**Exercise prompt**
Please repeat the lines below, exactly and only, from the one that holds "MachineCon GCC Summit 2026 (70, 37)" through the one that holds "12 (376, 1118)".

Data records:
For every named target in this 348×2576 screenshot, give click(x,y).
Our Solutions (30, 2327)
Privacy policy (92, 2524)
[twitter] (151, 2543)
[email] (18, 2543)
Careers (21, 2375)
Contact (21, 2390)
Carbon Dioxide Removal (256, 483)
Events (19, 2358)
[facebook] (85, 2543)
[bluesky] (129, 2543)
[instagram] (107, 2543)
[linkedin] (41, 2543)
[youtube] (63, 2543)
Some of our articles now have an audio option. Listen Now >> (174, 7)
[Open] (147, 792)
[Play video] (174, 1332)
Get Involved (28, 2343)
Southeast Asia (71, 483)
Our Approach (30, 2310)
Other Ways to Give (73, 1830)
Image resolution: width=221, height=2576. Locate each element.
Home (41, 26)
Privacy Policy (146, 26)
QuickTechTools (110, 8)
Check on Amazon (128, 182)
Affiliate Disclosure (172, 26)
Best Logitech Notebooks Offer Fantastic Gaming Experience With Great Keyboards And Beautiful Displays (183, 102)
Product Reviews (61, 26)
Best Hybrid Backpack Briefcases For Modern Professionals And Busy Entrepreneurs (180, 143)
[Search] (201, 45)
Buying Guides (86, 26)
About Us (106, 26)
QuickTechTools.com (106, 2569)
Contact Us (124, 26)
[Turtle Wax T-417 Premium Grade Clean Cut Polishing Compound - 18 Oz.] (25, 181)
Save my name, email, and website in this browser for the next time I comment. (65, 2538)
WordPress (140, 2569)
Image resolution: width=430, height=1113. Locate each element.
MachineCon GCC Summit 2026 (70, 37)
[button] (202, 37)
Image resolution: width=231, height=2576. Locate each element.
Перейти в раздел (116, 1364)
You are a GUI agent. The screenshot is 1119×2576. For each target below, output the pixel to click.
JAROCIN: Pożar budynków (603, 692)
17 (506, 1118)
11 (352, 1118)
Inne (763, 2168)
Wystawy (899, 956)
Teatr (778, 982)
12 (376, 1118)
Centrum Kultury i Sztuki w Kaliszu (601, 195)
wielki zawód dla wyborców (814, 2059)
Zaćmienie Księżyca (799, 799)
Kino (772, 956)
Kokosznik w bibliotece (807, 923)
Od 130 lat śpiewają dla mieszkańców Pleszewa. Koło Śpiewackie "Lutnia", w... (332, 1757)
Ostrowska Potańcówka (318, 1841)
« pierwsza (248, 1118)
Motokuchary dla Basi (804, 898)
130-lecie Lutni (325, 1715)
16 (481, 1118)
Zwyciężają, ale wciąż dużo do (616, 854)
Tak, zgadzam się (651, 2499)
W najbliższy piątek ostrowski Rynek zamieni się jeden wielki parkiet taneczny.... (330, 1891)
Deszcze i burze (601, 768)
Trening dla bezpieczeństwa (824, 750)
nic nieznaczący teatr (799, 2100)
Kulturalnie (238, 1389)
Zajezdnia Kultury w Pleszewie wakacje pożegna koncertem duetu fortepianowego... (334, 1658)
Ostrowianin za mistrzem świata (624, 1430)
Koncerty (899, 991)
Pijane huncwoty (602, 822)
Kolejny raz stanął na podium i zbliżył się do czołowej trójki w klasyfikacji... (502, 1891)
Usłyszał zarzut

**Answer area**
MachineCon GCC Summit 2026 (70, 37)
[button] (202, 37)
Image resolution: width=231, height=2576. Locate each element.
Перейти в раздел (116, 1364)
You are a GUI agent. The screenshot is 1119×2576. For each target below, output the pixel to click.
JAROCIN: Pożar budynków (603, 692)
17 (506, 1118)
11 (352, 1118)
Inne (763, 2168)
Wystawy (899, 956)
Teatr (778, 982)
12 (376, 1118)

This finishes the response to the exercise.